I certify that the above entry is a true and correct copy from the Register of Burials in the Cathedral Church of St. George, in the town of Kingston, in the island of St. Vincent, West Indies, by me,

E.A. TURPIN, Rector of St. George and St. Andrew, and Archdeacon of St.
Vincent, this 13th day of May, 1901.

PAGE 501. Hamilton never would own a slave.

PAGE 509. The story of Burr's awakening Hamilton in the early morning to borrow of him, is related in "The History of the Republic." Mrs. Hamilton herself is the authority for the other loan. The story was told her by Washington Morton, her brother-in-law, who arranged it, Burr, for once, being ashamed to go openly to Hamilton. He repaid this sum after Hamilton's death.

PAGE 516. The oft-told tale of Hamilton and Burr meeting at the house of Madame Jumel on the night before the challenge, I have, after careful investigation, utterly repudiated. In the first place, the lady had been married but two months, and to a Frenchman at that. He was a rich man and had undoubtedly married her for love, moreover was devoted to her as long as he lived. It is not at all likely that he was permitting Hamilton to call one night and Burr the next—so the story runs. In the second place, Hamilton, whatever may have been his adventures in the past, was in no condition for gallivanting at this period, as I think I have demonstrated. Dr. Hosack, in the paper he prepared for the Post on the day following Hamilton's death, asserted that owing to the patient's feeble condition he had been unable to give the usual medicines. At the same time Hamilton had been working from fourteen to fifteen hours a day. The conclusions are obvious. Moreover, General Hamilton, now eighty-seven, and in perfect possession of all his faculties, has told me that he frequently accompanied his grandmother, Hamilton's widow, to call on Madame Jumel. In the small town of New York no such sensational meeting could have been kept a secret for long. Madame Jumel lived in the city at the time, by the way, her husband not buying the house on the Heights until 1815.

But that she was at the bottom of the matter I should not have had the slightest doubt, even were it not an accepted fact by both Hamilton's present family and hers, and I arrived at my conclusions, as the story of all concerned, and of the history of the times, developed.

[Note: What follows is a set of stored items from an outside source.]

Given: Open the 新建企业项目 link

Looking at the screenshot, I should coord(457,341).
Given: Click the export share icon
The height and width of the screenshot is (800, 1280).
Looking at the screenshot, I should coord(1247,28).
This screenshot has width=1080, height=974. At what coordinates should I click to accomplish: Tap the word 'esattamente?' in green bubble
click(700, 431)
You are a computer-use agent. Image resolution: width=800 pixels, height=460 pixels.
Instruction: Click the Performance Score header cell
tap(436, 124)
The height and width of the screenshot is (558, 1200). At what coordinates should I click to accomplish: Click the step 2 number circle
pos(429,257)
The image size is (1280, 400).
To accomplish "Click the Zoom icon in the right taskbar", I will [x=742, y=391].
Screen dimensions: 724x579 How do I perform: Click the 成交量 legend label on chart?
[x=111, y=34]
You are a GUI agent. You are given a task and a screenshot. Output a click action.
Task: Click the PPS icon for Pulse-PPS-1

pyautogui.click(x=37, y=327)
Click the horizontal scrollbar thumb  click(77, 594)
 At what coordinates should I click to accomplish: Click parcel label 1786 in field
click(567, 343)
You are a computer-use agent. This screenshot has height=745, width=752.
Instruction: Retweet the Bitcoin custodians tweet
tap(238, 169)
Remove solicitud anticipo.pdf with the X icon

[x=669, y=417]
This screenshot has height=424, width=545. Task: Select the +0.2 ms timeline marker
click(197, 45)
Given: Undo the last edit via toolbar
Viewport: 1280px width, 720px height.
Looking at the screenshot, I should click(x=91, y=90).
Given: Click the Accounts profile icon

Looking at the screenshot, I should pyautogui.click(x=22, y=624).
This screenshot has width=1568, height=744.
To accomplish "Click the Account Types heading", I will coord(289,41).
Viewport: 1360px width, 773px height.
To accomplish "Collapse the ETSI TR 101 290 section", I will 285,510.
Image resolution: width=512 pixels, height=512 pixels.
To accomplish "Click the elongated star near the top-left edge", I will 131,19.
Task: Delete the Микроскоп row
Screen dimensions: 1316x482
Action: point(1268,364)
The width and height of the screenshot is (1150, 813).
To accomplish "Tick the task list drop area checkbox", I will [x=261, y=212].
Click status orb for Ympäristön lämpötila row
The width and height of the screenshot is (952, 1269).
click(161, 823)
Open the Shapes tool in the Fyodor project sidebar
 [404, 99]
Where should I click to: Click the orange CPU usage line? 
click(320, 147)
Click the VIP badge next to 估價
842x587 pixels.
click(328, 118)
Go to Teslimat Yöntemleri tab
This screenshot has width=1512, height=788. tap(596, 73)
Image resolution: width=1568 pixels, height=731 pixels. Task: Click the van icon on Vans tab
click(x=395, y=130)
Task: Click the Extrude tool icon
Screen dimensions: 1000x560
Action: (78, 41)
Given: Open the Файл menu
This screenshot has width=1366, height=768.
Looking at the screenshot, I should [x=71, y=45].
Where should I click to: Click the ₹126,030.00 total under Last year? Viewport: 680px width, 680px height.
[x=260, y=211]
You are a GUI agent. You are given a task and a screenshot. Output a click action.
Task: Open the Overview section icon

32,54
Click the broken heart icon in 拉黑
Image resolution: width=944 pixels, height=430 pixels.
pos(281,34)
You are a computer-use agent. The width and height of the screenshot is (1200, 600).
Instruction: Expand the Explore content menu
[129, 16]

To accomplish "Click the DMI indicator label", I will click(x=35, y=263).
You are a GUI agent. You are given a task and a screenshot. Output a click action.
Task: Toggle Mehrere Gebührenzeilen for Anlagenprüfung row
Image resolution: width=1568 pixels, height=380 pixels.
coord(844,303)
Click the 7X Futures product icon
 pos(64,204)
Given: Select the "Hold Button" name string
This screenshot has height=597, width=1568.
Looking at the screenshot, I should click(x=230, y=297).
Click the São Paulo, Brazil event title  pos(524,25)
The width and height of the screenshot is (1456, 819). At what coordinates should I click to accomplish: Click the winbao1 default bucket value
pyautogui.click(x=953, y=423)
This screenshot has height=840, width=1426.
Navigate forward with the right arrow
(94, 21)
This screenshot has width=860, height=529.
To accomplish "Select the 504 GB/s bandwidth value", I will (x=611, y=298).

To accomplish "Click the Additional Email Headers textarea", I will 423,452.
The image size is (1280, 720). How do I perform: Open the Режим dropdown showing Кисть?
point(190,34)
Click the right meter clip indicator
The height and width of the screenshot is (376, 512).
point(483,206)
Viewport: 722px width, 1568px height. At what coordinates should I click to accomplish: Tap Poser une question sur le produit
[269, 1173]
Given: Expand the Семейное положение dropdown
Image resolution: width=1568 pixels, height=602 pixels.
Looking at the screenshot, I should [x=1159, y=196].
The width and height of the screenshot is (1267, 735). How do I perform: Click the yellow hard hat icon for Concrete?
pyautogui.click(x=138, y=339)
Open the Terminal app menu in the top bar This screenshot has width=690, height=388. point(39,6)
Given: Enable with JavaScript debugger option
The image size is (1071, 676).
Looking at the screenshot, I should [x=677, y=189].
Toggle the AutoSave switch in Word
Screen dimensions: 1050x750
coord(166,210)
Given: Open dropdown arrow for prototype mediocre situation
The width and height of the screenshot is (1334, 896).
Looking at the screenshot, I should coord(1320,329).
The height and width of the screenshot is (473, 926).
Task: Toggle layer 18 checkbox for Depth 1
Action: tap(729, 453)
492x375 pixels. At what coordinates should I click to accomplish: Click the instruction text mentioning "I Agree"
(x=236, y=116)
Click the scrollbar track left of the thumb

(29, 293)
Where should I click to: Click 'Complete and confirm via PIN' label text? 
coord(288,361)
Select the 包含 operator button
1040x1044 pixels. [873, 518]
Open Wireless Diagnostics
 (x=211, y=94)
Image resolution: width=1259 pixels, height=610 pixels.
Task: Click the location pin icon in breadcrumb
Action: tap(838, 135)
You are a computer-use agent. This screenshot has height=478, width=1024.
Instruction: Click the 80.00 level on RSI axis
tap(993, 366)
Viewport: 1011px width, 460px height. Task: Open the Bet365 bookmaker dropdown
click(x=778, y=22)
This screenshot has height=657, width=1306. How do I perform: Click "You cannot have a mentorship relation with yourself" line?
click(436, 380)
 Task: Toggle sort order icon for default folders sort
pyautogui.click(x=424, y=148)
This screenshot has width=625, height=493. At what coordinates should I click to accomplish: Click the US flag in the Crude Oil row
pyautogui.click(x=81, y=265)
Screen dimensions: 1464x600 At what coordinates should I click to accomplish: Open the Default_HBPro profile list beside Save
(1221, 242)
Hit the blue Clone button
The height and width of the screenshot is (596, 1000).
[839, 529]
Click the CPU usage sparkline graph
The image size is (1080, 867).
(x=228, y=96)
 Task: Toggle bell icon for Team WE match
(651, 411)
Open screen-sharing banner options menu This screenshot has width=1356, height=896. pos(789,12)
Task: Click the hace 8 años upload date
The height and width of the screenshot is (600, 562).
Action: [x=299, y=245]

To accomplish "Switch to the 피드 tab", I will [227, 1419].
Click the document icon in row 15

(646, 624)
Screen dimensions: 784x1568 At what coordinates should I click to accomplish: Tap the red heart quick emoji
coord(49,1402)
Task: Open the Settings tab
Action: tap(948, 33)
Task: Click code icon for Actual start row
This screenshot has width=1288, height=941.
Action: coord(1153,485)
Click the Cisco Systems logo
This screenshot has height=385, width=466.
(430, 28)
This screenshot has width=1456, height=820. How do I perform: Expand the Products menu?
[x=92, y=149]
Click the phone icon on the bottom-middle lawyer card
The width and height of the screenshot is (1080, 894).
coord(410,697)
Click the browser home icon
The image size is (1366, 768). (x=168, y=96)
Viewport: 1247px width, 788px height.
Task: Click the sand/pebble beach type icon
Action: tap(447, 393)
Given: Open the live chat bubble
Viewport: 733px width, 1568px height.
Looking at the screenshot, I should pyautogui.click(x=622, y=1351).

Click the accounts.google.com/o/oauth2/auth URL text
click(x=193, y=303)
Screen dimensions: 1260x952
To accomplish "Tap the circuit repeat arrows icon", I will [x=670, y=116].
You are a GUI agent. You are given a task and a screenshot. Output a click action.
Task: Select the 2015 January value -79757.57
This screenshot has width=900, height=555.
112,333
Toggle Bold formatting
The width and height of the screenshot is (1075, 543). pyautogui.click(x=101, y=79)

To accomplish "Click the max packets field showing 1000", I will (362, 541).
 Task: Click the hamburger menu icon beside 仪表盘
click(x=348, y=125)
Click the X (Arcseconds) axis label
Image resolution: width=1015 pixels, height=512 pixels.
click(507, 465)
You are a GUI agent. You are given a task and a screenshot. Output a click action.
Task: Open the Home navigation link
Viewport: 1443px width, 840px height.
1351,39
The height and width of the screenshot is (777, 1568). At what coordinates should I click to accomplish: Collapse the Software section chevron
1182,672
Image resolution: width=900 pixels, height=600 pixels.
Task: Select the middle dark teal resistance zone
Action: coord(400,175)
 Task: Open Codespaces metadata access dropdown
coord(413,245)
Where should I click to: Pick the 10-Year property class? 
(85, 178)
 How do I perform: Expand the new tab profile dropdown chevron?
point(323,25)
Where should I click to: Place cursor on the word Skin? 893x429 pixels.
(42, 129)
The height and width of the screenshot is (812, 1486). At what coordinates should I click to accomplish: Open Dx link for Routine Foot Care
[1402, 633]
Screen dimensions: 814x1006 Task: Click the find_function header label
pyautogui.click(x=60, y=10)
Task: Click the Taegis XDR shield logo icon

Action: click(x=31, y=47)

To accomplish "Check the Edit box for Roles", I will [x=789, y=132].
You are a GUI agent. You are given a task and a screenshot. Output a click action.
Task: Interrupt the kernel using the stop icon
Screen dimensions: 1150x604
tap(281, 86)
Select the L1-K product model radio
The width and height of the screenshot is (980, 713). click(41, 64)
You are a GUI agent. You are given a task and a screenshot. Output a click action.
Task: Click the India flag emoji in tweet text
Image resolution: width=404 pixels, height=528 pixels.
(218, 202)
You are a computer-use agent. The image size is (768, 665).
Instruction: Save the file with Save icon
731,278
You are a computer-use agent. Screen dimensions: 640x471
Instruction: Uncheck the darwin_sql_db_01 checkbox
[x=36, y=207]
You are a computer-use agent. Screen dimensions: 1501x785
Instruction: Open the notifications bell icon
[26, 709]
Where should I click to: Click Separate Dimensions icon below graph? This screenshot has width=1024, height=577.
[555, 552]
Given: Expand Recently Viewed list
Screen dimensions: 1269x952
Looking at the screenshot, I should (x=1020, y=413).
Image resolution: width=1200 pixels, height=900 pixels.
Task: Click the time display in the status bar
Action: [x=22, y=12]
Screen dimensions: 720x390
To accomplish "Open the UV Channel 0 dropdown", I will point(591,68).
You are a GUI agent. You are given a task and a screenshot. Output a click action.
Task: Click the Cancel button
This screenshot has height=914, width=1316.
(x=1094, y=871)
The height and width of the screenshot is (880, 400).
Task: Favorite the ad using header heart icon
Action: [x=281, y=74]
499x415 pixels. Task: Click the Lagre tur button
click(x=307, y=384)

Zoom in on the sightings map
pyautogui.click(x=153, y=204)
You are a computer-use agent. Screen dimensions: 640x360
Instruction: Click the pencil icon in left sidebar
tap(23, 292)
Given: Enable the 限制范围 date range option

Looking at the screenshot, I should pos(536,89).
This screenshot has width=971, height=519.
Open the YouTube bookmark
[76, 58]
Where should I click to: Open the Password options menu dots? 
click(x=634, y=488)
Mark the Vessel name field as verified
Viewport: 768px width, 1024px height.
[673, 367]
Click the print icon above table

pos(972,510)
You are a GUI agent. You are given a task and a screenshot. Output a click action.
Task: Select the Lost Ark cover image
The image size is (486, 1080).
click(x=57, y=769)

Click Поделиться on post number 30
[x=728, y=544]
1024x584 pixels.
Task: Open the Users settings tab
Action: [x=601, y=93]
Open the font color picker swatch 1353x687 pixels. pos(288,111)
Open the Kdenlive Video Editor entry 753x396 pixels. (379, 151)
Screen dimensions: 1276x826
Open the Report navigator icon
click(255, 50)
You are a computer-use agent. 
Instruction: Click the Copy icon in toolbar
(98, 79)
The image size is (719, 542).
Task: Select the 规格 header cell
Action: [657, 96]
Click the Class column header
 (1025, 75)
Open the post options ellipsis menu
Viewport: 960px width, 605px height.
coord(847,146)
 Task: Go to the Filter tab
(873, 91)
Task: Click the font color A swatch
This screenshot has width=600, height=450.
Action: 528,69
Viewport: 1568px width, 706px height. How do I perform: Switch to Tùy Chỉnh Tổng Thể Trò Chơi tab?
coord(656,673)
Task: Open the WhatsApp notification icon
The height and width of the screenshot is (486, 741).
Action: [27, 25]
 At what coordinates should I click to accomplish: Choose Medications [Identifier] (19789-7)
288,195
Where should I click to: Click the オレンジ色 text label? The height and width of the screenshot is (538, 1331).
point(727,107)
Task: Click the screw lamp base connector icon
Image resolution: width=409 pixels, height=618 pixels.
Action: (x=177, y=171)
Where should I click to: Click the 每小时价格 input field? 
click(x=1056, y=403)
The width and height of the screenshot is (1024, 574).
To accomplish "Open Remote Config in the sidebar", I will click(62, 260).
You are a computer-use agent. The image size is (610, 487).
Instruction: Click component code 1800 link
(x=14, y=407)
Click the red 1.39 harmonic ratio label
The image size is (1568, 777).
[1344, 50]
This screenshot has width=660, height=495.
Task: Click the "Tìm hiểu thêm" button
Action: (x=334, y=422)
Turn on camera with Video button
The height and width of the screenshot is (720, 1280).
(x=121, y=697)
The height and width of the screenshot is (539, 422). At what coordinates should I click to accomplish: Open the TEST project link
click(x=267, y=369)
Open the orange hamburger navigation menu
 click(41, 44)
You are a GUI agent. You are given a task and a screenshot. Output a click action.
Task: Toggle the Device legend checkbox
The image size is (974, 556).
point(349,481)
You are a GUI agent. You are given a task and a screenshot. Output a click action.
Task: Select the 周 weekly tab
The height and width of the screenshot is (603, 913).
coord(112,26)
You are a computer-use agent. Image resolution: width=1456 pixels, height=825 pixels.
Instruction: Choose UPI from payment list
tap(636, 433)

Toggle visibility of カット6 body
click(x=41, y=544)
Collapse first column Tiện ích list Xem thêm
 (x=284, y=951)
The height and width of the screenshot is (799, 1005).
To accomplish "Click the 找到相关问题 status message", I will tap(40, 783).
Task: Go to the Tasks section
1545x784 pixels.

PAGE 522. Burr kept these letters until he died, at the age of 80, and left them to Matthew Davis, who destroyed those whose writers were dead, and returned the others to certain ancient and highly respected dames.

PAGE 527. These pistols are now in the possession of Mr. Richard Church.

PAGE 531. Hamilton's strong likeness to the Caesars is best seen in the marbles of him, notably the one executed by Ceracchi. The painted likenesses of him either do not resemble him at all or are so full of his vivacity, mischievous humour, and indomitable youth that they are wholly himself.